To call this work “difficult” would be an understatement. While Morton Feldman’s music is rarely “accessible”, some of his works, such as the Piano and String Quartet or Triadic Memories, are more easy to get into than Three Voices. Feldman was a truly experimental composer, and Three Voices fits that bill perfectly. In performance, this work is sung by one person as tapes play back the two other parts. Composed in 1982, in part as a reminiscence of his friend, painter Philip Guston, who had recently died, Three Voices has an otherworldly sound - one that could be called funereal.
 
Most of the work is made up of single notes, simple intervals of two notes, and three-note figures. Their overlap, slightly out of phase, makes the music sound eerie at best, and at times simply lugubrious.
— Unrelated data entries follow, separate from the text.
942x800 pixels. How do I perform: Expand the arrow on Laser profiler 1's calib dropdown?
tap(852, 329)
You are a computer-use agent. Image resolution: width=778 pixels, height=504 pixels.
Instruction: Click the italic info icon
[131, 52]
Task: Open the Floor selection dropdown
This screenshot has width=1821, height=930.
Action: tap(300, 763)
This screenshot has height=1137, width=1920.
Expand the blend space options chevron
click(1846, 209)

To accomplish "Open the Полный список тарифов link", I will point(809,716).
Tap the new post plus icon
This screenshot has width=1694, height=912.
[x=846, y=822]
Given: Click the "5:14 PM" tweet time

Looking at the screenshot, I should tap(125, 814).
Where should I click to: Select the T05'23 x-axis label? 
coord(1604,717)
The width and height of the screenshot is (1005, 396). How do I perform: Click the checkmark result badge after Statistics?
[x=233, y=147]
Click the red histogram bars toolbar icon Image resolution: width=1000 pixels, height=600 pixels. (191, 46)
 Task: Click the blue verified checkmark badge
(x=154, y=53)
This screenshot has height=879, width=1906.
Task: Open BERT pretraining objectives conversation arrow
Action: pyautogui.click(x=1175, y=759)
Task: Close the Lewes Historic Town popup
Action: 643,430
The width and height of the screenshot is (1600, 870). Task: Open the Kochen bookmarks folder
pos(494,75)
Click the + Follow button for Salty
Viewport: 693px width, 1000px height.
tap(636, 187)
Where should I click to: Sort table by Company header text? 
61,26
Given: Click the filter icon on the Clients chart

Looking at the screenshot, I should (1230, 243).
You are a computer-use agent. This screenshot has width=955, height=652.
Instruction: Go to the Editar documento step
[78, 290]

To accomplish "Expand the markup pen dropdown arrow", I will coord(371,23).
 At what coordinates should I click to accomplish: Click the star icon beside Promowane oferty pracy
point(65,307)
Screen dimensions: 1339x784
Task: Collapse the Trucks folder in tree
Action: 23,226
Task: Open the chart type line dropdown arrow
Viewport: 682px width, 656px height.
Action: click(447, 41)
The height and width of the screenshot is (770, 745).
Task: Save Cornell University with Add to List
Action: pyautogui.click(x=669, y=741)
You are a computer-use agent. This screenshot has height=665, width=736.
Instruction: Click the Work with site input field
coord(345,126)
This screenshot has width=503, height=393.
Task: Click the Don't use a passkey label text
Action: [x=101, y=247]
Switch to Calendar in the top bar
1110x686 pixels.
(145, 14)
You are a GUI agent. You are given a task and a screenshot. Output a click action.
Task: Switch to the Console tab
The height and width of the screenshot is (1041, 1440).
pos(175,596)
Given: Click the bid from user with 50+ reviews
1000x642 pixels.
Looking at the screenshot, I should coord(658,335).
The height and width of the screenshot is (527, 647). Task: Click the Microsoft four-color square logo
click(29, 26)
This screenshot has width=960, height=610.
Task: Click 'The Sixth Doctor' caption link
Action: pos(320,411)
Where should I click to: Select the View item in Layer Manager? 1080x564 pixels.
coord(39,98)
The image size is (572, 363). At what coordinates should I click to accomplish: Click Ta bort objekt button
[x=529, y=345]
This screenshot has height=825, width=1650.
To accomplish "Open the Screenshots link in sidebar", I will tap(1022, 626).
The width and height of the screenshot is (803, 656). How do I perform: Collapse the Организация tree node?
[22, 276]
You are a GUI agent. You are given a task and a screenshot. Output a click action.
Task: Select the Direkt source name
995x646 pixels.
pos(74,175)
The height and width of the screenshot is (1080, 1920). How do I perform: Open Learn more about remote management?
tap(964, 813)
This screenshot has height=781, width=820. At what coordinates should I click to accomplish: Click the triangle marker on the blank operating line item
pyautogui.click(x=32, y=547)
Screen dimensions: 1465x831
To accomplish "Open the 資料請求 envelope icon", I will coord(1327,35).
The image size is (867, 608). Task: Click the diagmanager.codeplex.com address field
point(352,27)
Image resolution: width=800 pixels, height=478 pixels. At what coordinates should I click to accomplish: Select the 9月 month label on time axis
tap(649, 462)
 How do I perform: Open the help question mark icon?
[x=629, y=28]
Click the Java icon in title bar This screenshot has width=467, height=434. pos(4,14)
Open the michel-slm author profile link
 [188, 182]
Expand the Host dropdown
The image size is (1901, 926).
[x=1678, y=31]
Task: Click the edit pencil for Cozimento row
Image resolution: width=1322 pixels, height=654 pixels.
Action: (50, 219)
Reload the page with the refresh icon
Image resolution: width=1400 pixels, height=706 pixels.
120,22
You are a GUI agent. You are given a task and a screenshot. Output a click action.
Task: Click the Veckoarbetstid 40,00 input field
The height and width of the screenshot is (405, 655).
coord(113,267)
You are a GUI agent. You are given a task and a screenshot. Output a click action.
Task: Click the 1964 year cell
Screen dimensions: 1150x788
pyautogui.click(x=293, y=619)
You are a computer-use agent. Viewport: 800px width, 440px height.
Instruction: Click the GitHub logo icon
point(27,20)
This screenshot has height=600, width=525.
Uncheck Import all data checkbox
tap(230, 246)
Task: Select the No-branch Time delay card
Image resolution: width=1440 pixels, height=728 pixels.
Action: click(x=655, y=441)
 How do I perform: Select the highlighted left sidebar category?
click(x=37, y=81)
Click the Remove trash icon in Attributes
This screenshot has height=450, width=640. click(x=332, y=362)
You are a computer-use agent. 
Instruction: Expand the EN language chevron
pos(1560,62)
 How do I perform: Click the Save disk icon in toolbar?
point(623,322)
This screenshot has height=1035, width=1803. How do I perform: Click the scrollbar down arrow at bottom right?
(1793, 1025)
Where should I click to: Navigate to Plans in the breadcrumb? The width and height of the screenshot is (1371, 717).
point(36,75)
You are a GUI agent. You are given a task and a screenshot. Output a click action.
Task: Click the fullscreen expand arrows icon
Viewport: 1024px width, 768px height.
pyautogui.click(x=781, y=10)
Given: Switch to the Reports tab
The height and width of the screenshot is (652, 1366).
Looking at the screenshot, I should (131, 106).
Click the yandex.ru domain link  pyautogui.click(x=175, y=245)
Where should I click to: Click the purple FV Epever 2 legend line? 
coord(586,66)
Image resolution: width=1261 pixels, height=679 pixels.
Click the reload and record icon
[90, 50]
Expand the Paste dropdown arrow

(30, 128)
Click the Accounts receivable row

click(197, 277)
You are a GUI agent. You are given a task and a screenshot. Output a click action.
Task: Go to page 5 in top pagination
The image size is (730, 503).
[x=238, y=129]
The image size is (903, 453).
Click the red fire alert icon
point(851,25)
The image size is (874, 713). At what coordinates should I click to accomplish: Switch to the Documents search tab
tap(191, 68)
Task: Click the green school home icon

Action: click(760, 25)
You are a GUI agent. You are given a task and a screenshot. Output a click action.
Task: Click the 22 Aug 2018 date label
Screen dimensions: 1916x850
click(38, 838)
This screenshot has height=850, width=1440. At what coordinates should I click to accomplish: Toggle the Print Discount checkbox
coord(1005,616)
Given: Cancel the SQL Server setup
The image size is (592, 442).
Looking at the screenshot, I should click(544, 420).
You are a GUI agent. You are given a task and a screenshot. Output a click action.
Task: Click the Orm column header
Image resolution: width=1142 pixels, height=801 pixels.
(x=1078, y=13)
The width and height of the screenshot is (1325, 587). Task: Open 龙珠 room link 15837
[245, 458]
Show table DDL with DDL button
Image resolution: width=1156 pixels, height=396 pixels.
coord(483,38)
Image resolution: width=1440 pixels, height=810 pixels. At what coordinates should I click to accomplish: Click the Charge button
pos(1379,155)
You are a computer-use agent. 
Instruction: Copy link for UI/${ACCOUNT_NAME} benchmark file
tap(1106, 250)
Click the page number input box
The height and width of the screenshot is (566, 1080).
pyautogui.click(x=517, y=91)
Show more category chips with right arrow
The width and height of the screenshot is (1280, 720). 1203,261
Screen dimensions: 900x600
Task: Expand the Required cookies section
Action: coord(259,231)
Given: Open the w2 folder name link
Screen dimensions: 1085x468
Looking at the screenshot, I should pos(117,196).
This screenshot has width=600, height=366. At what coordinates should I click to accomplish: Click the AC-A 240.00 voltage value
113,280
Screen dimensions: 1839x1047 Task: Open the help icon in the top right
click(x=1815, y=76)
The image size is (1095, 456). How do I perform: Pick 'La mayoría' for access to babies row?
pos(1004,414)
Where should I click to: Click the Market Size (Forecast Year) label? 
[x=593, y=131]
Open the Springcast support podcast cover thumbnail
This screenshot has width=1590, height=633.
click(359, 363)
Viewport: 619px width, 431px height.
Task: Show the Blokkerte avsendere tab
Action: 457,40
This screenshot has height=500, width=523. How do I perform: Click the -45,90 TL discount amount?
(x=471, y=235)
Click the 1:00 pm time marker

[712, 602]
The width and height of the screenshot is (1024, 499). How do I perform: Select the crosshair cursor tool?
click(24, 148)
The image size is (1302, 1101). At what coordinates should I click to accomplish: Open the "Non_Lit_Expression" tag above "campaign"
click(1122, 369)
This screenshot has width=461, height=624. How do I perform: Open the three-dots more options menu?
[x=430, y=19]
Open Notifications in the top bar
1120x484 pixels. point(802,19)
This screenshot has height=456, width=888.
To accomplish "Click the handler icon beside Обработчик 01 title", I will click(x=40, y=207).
About midway through the work, some words come in: “Who’d have thought that snow falls”, and later, “snow whirled nothing ever fell”. The words and music come in layers and waves, making what is sometimes very attractive music. At other times dissonance rears its head, changing the tone drastically.
 
Composed for Joan La Barbara, this recording is barely different from La Barbara’s recording; switching from one to the other, the only thing that struck me was that there is a bit more resonance and texture in the older recording; the vocal tone is nearly identical. The Schuppe recording sounds much drier because of this lack of resonance.
 
I would hesitate to recommend this work to anyone who is simply curious about Feldman’s music. Its status as a major work of experimental music is evident, but its musicality is less so. For die-hard Feldman fans, this is probably a must-have, but this new recording of Three Voices offers little to recommend it over Joan La Barbara’s recording.